The agriculture sector in Sub-Saharan Africa and South Asia is expanding as population continues to grow and demand for food increases in-step. In Sub-Saharan Africa, relatively large tracts of arable land are attracting investors seeking to establish large-scale mechanized primary agriculture production while smallholders’ productivity remains relatively low. In many cases, smallholder farmers are under increasing land pressure as they subdivide small properties among their family. But as these plots are subdivided, many young would-be farmers find agriculture to be a decreasingly compelling value proposition and look to urban communities for other opportunities.

Against this backdrop, there is real innovation that is accelerating smallholder farmers’ ability to close the production gap and improve their ability to achieve real market returns for that which they produce. Acumen is committed to making investments that improve smallholders’ productivity and their access to markets which, we believe in turn, will help to address issues of local food security for farmers and their families, and issues of national food security that affect these rapidly growing geographies.

Acumen’s work in the agriculture sector is led by deep on-the-ground experience in West Africa, East Africa, Pakistan and India. Working together, this sector team began to first focus on the issue of agricultural inputs. Our first investments in the agriculture sector — Jassar Farms and Western Seed — reflected this focus. Maize farmers in Kenya are five times less productive than their fellow farmers in Iowa, and dairy farmers in Pakistan produce over six times less milk than their counterparts in the US. Lack of access to inputs is one key driver behind this, and Western Seed, Jassar Farms and others are working to innovate on product development and distribution to help bridge the productivity gap.

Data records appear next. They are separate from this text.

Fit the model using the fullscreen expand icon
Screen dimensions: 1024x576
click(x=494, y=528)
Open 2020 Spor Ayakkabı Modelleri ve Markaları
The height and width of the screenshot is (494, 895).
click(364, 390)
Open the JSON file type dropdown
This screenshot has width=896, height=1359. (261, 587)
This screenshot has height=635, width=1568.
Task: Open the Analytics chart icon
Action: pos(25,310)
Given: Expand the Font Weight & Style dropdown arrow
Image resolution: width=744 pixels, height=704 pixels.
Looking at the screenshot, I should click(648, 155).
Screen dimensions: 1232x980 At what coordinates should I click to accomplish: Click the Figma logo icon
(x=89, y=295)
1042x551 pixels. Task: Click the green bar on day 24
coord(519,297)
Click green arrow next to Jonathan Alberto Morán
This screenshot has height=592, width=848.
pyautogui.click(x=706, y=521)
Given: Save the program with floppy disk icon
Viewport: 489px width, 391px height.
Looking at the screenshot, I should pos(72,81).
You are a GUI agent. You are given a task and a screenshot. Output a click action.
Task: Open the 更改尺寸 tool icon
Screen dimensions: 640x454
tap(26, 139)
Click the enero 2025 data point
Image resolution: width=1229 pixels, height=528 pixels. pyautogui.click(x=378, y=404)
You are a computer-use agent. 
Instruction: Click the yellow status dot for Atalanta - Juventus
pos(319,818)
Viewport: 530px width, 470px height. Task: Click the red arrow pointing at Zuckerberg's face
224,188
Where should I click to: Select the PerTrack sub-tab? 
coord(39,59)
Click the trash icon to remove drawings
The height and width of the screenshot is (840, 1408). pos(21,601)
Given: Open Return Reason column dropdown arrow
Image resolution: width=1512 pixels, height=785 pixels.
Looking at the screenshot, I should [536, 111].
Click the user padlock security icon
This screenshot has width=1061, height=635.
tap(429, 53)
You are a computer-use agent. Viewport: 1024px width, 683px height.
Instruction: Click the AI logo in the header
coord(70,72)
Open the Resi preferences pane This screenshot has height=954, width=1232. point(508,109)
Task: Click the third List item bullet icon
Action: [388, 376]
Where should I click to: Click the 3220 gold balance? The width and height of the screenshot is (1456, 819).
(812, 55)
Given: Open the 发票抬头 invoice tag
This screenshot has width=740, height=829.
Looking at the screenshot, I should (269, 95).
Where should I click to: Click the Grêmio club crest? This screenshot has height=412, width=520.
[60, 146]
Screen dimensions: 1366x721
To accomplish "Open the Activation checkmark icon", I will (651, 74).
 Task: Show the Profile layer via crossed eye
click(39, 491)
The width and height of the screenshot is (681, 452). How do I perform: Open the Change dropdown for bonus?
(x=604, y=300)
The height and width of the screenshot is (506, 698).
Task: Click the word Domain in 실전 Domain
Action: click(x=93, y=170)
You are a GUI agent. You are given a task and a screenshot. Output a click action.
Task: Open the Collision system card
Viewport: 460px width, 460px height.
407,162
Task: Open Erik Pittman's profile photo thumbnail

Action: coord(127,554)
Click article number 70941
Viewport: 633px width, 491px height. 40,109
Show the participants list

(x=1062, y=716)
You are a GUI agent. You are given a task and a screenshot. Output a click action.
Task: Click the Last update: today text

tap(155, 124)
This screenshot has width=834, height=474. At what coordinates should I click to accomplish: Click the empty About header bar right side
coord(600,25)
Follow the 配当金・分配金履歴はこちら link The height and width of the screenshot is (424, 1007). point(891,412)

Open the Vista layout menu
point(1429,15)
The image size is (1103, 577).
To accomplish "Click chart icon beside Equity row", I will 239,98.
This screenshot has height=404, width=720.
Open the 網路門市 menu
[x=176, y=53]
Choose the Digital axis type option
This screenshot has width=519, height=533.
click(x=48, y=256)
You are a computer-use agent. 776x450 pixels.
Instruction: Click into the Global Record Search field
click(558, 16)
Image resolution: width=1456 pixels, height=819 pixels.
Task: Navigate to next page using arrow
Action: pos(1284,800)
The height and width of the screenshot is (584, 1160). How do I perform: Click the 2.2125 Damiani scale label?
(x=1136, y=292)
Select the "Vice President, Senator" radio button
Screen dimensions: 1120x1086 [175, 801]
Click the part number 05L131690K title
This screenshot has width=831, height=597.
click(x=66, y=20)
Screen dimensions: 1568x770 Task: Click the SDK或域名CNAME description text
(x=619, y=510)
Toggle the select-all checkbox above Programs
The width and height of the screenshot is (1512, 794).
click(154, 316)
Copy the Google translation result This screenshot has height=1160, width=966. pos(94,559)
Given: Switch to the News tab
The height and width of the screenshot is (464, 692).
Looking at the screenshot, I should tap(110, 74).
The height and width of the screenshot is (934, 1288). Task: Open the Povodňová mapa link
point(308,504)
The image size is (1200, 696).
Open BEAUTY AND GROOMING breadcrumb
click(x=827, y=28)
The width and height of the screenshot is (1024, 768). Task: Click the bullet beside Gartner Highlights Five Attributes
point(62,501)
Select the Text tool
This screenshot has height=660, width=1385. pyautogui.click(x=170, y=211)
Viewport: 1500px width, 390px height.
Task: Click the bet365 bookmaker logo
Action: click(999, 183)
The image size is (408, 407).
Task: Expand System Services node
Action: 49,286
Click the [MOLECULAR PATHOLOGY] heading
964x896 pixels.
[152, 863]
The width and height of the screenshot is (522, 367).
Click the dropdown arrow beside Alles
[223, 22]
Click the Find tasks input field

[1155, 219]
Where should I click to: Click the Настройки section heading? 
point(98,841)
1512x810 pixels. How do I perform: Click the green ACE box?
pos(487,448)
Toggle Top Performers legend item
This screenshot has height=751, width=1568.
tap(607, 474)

As we built out our work in agricultural inputs, we came to understand that farmers do not necessarily adopt productivity improving inputs just because appropriate technology exists and is available. Farmers are often reluctant to make an investment in a new technology due to a skepticism that fair markets will purchase the agricultural goods that they produce. Many farmers sell to middlemen, and for years unscrupulous brokers have taken advantage of farmers — sometimes offering a price to farmers at their farm-gate that is three times lower than that being offered at the market center. These middlemen use the advantage of transportation and market pricing knowledge to put farmers in a price-taking situation. Farmers are in need of the cash, and they understand the risk of leaving crops and produce on the farm, so dominant logic often forces them to sell. Reflecting on this, our agriculture team began to explore how investments in innovative and responsible agricultural processors could help change the way markets work in rural communities. With investments in Gulu Agricultural Development Company in Uganda and GADCO in Ghana, we are seeing the potential to dramatically change the lives of thousands of smallholder farmers.

In addition to agricultural inputs and agricultural markets, there are important cross-cutting business models that help to stitch together an effective agricultural value chain. Chief among these are access to finance and access to information. Acumen has also explored business models that provide farmers with the information to chose the right agricultural strategy, the financing to purchase inputs and agricultural assets, so that they can close the productivity gap and access responsible markets for their produce. Acumen has made investments in Juhudi Kilimo (Kenya) and NRSP (Pakistan) that are helping to change the way that farmers access capital and assets, and we are seeking to explore investments in the agricultural extension space as well.

Moving forward, Acumen will continue to seek investment opportunities in the agricultural inputs, agricultural processing, and livestock value chains, as well as other cross-cutting technologies such as financial services at agriculturally oriented IT business models. Agriculture has been one of Acumen’s fastest growing portfolios in recent years, and we are excited to continue this growth in the years to come.